*** Opening INPUT ***
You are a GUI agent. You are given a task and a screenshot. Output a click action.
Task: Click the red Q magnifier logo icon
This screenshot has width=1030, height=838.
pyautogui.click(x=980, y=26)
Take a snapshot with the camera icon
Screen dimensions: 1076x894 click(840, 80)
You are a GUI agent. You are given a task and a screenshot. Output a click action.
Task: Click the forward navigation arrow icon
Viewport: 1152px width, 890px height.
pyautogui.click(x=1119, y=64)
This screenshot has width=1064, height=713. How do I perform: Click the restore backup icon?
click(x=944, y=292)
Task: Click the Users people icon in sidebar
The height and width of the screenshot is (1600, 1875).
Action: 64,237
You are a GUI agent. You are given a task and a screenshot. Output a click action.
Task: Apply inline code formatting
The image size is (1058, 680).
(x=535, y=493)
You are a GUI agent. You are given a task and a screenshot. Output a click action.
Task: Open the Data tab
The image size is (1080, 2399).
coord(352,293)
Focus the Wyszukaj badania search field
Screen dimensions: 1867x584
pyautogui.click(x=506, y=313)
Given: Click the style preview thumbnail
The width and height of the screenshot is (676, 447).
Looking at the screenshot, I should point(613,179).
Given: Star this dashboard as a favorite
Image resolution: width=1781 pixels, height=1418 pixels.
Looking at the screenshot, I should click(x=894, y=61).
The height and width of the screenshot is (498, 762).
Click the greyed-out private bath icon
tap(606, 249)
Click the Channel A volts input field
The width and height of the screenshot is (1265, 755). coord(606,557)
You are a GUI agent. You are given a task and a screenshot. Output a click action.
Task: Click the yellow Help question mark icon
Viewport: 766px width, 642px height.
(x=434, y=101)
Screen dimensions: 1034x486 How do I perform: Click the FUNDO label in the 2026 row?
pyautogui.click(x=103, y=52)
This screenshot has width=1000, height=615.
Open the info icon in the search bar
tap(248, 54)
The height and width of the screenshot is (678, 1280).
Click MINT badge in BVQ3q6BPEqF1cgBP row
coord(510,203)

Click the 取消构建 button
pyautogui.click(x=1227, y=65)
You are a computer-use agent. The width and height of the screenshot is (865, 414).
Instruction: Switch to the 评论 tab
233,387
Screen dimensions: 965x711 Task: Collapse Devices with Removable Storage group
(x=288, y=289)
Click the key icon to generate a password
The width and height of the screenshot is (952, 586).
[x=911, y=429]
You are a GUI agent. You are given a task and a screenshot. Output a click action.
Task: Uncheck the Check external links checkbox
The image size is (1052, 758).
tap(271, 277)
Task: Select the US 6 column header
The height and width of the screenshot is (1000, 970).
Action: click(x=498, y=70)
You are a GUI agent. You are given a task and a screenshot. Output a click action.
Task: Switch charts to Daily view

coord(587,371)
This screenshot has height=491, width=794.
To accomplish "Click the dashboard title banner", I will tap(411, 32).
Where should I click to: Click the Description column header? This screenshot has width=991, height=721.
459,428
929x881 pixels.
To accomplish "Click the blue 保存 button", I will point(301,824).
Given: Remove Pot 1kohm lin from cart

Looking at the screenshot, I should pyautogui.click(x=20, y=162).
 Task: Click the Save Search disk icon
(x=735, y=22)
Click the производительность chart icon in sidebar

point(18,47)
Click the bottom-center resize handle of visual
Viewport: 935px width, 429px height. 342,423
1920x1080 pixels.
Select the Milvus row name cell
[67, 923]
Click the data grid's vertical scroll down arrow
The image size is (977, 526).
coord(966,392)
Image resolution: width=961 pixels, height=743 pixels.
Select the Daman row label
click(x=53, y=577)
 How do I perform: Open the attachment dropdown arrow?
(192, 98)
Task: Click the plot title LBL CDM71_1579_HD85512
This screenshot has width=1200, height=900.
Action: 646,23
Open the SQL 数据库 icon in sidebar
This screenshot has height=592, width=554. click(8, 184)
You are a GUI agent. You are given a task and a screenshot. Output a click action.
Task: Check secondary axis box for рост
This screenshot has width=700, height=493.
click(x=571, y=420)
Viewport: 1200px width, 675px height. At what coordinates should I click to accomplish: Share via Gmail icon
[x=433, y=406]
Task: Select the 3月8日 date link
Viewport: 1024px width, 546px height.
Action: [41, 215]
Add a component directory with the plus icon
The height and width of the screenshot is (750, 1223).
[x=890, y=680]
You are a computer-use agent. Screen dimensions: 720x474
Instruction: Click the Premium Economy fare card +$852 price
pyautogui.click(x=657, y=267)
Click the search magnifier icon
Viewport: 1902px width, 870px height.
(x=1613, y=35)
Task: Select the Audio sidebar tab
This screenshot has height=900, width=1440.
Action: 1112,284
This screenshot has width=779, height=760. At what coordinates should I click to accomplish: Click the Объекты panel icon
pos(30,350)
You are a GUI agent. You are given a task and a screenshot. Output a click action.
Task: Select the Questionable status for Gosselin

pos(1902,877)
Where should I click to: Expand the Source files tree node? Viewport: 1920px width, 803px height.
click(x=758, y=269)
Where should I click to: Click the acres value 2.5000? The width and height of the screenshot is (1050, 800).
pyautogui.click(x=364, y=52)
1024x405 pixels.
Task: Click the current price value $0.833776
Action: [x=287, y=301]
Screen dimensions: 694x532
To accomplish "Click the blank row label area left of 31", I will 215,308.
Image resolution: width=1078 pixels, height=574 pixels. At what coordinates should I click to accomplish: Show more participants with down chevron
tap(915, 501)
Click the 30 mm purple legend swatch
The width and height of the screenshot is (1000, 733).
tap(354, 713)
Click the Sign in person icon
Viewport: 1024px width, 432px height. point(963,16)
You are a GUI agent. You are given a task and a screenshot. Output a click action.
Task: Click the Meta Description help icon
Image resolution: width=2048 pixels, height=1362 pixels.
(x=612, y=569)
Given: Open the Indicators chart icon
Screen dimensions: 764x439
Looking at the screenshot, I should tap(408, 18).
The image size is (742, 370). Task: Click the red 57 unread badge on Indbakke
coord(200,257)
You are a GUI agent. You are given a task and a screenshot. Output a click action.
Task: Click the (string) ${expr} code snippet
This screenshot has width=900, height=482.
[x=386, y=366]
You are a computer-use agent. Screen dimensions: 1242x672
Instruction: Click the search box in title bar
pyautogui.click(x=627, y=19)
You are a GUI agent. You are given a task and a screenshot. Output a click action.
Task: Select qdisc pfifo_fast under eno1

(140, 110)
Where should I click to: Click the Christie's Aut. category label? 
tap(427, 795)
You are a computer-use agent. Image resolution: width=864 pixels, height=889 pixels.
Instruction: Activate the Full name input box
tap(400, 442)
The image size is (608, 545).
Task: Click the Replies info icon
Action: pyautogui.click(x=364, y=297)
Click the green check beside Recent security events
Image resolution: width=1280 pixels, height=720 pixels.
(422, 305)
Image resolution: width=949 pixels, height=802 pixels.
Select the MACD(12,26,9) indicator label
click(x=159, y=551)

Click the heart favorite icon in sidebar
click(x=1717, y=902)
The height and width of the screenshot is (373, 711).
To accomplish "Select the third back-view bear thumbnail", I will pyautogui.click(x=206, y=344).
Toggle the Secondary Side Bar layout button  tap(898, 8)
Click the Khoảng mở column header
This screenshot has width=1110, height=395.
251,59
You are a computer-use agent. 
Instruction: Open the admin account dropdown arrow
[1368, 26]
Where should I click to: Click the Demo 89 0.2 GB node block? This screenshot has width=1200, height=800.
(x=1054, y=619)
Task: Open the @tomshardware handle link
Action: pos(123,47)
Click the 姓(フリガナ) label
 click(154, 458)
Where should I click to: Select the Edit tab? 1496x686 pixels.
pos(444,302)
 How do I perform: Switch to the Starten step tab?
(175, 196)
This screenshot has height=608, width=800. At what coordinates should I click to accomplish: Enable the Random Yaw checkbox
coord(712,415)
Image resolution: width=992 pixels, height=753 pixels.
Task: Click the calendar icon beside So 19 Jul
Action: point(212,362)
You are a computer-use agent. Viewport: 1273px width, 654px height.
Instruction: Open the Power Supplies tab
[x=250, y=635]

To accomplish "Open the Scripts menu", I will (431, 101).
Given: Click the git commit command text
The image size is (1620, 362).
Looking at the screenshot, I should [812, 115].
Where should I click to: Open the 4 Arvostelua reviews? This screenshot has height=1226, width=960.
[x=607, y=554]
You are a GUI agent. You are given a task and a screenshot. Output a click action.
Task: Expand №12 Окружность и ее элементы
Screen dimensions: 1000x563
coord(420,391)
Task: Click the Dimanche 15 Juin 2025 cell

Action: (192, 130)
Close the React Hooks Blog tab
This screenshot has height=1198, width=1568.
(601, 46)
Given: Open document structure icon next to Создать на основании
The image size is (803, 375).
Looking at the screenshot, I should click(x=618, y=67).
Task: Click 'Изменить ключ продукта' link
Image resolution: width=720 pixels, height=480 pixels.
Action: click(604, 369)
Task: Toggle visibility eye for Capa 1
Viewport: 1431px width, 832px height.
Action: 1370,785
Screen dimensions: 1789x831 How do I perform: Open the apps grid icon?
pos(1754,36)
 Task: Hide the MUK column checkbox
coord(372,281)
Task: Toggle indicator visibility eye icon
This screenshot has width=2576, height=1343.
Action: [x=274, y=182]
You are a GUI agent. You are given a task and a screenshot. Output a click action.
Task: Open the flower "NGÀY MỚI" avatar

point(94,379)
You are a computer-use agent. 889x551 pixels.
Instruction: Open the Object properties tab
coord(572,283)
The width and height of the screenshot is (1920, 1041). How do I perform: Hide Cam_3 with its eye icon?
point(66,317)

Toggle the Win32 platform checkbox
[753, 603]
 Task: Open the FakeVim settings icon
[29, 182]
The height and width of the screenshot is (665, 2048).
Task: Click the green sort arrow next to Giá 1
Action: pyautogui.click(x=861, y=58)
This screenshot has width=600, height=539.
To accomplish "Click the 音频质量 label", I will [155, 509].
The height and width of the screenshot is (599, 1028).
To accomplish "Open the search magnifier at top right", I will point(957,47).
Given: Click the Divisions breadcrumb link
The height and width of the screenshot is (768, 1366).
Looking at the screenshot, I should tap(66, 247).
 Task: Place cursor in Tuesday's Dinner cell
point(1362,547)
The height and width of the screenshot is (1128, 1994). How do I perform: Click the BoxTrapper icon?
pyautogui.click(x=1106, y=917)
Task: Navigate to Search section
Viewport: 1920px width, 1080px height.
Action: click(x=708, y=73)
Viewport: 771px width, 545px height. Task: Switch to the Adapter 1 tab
*** Closing INPUT ***
(WHAT IS NEEDED)
Copy out every line from the data above that has "visibility" in it.

(SOLUTION TO THE PROBLEM)
Task: Toggle visibility eye for Capa 1
Task: Toggle indicator visibility eye icon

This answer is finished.